Your assignment. In the listing that follows, the lines starting at the one containing "Uncheck the modify" and ending at the one containing "Given: Click the back arrow icon in Settings" are to be returned exactly, both boundary lines included, and no others.
== Exercise data
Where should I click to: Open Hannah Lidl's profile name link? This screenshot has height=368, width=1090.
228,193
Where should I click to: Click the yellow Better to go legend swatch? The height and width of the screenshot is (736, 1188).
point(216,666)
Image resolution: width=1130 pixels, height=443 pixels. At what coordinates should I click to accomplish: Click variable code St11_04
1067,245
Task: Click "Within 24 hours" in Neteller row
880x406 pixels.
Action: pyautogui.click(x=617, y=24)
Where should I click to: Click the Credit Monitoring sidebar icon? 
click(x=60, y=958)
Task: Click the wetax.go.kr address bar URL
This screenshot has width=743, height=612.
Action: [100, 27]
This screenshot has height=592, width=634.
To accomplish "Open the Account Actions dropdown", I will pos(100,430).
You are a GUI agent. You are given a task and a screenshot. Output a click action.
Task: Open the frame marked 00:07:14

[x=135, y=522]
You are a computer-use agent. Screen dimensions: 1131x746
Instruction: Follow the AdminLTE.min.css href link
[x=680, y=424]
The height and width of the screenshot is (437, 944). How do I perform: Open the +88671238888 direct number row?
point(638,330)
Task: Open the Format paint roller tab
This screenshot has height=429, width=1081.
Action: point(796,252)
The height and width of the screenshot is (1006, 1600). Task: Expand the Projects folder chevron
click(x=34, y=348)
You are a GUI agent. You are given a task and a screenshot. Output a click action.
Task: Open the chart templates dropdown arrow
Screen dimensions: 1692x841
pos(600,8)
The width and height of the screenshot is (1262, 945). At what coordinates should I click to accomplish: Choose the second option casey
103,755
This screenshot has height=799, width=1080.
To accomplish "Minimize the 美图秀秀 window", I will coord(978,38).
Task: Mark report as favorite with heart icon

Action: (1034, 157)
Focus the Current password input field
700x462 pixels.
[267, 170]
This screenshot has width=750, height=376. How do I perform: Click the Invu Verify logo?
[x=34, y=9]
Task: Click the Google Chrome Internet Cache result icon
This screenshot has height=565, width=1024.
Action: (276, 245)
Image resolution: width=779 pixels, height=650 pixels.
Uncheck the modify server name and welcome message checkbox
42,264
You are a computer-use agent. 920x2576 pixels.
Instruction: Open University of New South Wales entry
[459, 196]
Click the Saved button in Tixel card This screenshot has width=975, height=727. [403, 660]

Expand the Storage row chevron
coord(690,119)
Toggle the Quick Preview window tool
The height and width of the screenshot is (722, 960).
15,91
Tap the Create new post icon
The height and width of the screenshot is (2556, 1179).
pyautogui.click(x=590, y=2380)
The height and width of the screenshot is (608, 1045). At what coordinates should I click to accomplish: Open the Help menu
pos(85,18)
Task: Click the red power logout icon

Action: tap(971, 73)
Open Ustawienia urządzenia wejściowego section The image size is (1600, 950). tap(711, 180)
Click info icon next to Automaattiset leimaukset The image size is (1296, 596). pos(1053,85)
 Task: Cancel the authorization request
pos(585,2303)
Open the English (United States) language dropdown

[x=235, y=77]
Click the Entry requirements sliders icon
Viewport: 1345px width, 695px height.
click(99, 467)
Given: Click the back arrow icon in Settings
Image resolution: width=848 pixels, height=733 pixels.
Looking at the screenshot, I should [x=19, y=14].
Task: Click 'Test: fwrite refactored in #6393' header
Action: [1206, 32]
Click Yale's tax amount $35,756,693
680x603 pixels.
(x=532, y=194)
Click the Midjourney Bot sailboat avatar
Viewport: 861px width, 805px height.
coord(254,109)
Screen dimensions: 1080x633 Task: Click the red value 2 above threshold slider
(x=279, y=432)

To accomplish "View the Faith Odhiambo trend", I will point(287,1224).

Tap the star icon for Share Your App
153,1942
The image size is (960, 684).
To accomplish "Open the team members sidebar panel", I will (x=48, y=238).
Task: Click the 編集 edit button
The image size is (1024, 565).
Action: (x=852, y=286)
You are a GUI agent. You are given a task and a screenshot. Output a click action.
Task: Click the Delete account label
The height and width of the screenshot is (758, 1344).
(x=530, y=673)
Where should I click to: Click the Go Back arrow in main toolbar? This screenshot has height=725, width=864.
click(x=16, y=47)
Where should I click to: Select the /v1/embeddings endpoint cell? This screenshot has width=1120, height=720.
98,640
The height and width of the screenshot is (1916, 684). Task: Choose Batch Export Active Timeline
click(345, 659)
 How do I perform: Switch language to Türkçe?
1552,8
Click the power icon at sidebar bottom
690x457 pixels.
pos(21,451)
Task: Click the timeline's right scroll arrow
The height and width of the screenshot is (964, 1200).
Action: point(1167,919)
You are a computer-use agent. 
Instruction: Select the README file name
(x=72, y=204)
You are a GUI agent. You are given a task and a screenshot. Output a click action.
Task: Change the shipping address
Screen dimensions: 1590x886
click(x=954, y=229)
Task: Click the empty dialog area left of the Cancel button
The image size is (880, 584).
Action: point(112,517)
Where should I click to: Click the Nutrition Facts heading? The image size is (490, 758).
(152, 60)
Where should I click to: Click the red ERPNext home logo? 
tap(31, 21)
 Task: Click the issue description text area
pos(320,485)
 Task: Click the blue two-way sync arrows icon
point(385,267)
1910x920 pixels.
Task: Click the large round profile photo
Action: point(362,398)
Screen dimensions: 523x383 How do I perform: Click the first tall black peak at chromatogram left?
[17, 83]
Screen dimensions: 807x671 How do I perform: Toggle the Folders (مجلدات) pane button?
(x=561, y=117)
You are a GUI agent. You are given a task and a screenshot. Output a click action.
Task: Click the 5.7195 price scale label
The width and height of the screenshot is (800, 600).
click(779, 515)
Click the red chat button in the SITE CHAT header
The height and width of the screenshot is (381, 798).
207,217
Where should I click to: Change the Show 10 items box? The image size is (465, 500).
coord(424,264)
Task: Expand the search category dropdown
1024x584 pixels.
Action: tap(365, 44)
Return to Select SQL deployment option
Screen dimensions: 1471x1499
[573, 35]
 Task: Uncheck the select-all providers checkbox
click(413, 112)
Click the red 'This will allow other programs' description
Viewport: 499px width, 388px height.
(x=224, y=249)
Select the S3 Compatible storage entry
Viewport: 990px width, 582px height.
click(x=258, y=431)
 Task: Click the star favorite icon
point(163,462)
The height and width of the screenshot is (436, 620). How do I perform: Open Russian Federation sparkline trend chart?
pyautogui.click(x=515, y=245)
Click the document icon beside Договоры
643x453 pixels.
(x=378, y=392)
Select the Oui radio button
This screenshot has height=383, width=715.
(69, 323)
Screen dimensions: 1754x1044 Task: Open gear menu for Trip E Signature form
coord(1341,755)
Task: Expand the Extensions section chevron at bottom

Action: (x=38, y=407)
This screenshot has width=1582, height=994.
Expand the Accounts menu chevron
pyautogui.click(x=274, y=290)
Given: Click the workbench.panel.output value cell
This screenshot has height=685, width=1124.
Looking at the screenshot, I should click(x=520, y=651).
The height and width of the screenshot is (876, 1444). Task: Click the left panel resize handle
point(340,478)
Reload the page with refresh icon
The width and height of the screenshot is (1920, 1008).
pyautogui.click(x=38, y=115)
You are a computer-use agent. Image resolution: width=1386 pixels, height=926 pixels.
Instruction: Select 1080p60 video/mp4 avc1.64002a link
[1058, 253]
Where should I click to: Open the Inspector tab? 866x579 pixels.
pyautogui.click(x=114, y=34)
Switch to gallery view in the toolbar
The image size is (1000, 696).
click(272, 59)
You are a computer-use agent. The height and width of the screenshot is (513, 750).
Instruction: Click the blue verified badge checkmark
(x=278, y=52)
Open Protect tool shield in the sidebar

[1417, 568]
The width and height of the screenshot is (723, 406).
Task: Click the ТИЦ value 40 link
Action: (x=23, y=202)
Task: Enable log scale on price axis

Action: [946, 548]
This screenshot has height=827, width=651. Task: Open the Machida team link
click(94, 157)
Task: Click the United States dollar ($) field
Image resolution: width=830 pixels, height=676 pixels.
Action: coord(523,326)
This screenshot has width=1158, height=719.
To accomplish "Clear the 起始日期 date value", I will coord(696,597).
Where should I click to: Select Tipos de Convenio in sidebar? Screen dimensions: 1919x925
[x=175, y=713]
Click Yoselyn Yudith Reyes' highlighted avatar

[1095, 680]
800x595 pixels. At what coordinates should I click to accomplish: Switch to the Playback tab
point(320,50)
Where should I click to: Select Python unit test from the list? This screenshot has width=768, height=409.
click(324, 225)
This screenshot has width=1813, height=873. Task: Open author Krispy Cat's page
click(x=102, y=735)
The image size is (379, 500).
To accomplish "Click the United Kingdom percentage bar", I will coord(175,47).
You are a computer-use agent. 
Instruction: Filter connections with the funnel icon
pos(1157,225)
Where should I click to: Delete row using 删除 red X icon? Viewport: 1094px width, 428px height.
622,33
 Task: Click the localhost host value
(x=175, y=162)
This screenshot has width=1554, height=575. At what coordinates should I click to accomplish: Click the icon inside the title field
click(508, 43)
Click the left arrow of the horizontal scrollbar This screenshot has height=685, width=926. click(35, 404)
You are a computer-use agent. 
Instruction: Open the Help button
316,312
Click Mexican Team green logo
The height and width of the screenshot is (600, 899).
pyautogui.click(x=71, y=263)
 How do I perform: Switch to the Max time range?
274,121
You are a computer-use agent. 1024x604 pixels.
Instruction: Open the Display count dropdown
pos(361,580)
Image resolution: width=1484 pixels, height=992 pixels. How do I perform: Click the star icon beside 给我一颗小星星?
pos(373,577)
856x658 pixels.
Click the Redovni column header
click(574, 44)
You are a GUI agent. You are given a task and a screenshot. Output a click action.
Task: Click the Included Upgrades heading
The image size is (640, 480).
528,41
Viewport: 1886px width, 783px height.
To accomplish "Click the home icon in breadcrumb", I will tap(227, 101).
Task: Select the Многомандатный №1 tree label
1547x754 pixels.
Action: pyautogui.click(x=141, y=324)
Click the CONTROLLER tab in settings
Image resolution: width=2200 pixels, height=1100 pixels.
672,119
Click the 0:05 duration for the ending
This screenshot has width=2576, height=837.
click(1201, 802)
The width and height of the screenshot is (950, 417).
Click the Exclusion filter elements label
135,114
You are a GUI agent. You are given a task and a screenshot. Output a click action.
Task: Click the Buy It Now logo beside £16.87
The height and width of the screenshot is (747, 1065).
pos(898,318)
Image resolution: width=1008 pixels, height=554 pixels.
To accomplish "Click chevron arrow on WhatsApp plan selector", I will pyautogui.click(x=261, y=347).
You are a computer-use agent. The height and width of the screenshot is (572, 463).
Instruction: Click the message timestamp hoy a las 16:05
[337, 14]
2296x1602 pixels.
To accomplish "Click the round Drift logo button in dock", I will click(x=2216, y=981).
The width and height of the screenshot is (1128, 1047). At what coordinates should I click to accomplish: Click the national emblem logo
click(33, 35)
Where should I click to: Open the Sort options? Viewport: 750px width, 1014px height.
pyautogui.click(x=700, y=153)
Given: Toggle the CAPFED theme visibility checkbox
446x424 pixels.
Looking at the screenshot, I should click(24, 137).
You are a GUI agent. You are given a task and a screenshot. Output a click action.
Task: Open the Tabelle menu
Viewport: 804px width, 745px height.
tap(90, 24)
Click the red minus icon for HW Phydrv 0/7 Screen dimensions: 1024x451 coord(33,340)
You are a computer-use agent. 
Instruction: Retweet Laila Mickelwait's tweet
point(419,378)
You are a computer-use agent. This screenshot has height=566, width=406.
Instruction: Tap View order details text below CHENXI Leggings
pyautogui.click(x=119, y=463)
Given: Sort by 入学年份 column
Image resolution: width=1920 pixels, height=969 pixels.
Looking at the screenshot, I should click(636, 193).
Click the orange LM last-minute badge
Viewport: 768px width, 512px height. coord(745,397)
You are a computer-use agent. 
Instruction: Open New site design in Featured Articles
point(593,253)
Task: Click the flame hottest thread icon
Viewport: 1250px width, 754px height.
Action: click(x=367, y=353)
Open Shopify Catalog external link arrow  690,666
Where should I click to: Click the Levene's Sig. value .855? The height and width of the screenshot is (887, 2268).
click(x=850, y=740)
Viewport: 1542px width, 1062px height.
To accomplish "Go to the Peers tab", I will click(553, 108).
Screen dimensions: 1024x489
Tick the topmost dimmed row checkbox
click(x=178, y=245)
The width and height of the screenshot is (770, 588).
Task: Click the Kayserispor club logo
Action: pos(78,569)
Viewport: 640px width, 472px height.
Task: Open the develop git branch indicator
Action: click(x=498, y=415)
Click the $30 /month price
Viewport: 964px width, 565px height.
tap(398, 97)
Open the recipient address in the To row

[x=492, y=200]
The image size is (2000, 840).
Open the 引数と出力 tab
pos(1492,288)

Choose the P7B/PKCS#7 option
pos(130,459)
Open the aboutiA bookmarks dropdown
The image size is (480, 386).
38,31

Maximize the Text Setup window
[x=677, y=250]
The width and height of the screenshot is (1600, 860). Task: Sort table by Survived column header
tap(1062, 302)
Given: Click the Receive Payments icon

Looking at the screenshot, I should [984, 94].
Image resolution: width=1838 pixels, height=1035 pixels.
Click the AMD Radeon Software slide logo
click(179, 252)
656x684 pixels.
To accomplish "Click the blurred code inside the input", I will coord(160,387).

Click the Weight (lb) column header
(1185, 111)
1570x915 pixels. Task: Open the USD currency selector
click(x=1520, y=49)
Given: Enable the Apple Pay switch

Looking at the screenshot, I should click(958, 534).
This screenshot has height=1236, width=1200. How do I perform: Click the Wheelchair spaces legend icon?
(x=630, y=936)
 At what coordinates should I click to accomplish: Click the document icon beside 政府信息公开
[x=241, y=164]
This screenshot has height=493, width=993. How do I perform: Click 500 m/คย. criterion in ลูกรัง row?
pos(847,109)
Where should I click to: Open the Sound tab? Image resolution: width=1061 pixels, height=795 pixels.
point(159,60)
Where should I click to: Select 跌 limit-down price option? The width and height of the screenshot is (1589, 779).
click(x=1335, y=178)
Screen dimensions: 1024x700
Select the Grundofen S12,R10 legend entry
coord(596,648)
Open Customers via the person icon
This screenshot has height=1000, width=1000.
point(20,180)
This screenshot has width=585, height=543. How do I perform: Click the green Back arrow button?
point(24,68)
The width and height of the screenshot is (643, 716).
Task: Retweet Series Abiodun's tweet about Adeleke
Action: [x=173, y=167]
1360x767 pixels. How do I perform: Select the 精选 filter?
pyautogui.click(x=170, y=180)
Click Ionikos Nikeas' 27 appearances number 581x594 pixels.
====
The completed task.
Uncheck the modify server name and welcome message checkbox
42,264
You are a computer-use agent. 920x2576 pixels.
Instruction: Open University of New South Wales entry
[459, 196]
Click the Saved button in Tixel card This screenshot has width=975, height=727. [403, 660]

Expand the Storage row chevron
coord(690,119)
Toggle the Quick Preview window tool
The height and width of the screenshot is (722, 960).
15,91
Tap the Create new post icon
The height and width of the screenshot is (2556, 1179).
pyautogui.click(x=590, y=2380)
The height and width of the screenshot is (608, 1045). At what coordinates should I click to accomplish: Open the Help menu
pos(85,18)
Task: Click the red power logout icon

Action: tap(971, 73)
Open Ustawienia urządzenia wejściowego section The image size is (1600, 950). tap(711, 180)
Click info icon next to Automaattiset leimaukset The image size is (1296, 596). pos(1053,85)
 Task: Cancel the authorization request
pos(585,2303)
Open the English (United States) language dropdown

[x=235, y=77]
Click the Entry requirements sliders icon
Viewport: 1345px width, 695px height.
click(99, 467)
Given: Click the back arrow icon in Settings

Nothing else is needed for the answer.